Answer

**step1** Understanding the problem

The problem asks us to find a two-digit number that meets two specific criteria.
The first criterion states that the sum of the two digits of the number must be 8.
The second criterion states that if we subtract the original number from the number obtained by reversing its digits, the result must be 54.
We are provided with four options, and we will check each one against these two conditions.

**step2** Checking the first condition for each option

Let's examine each option to see if the sum of its digits is 8.
Option A) 28:
The tens place is 2. The ones place is 8.
The sum of its digits is 2 + 8 = 10.
Since 10 is not equal to 8, this option does not satisfy the first condition.
Option B) 19:
The tens place is 1. The ones place is 9.
The sum of its digits is 1 + 9 = 10.
Since 10 is not equal to 8, this option does not satisfy the first condition.
Option C) 37:
The tens place is 3. The ones place is 7.
The sum of its digits is 3 + 7 = 10.
Since 10 is not equal to 8, this option does not satisfy the first condition.
Option D) 17:
The tens place is 1. The ones place is 7.
The sum of its digits is 1 + 7 = 8.
Since 8 is equal to 8, this option satisfies the first condition. This means 17 is a potential answer, and we will now check it against the second condition.

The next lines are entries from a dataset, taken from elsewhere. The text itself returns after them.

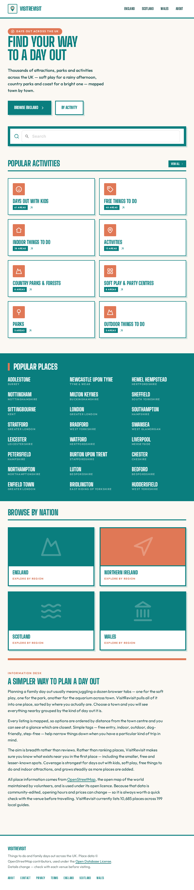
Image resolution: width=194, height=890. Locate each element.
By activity (69, 107)
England (129, 9)
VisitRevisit (31, 8)
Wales (164, 9)
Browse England (26, 107)
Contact (25, 878)
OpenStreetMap (81, 779)
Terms (54, 878)
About (179, 9)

**step3** Checking the second condition for the potential answer

Now, let's verify if the number 17 (from Option D) satisfies the second condition: "If the number is subtracted from the number obtained by reversing its digits, the result is 54."
The original number is 17.
The tens place is 1. The ones place is 7.
To get the number with reversed digits, we swap the tens and ones digits.
The reversed number is 71.
The tens place is 7. The ones place is 1.
Next, we subtract the original number (17) from the reversed number (71).
$$71 - 17$$
Let's perform the subtraction step by step:
We start with the ones place: 1 minus 7. Since we cannot subtract 7 from 1, we need to borrow from the tens place.
We take 1 ten from the 7 in the tens place, leaving 6 tens. We add this 1 ten (which is 10 ones) to the 1 in the ones place, making it 11 ones.
Now, in the ones place: 11 - 7 = 4.
Next, we move to the tens place: 6 - 1 = 5.
So, the result of the subtraction is 54.
This result (54) perfectly matches the requirement of the second condition.

**step4** Conclusion

Since the number 17 satisfies both conditions (the sum of its digits is 8, and the difference between its reversed form and itself is 54), it is the correct answer.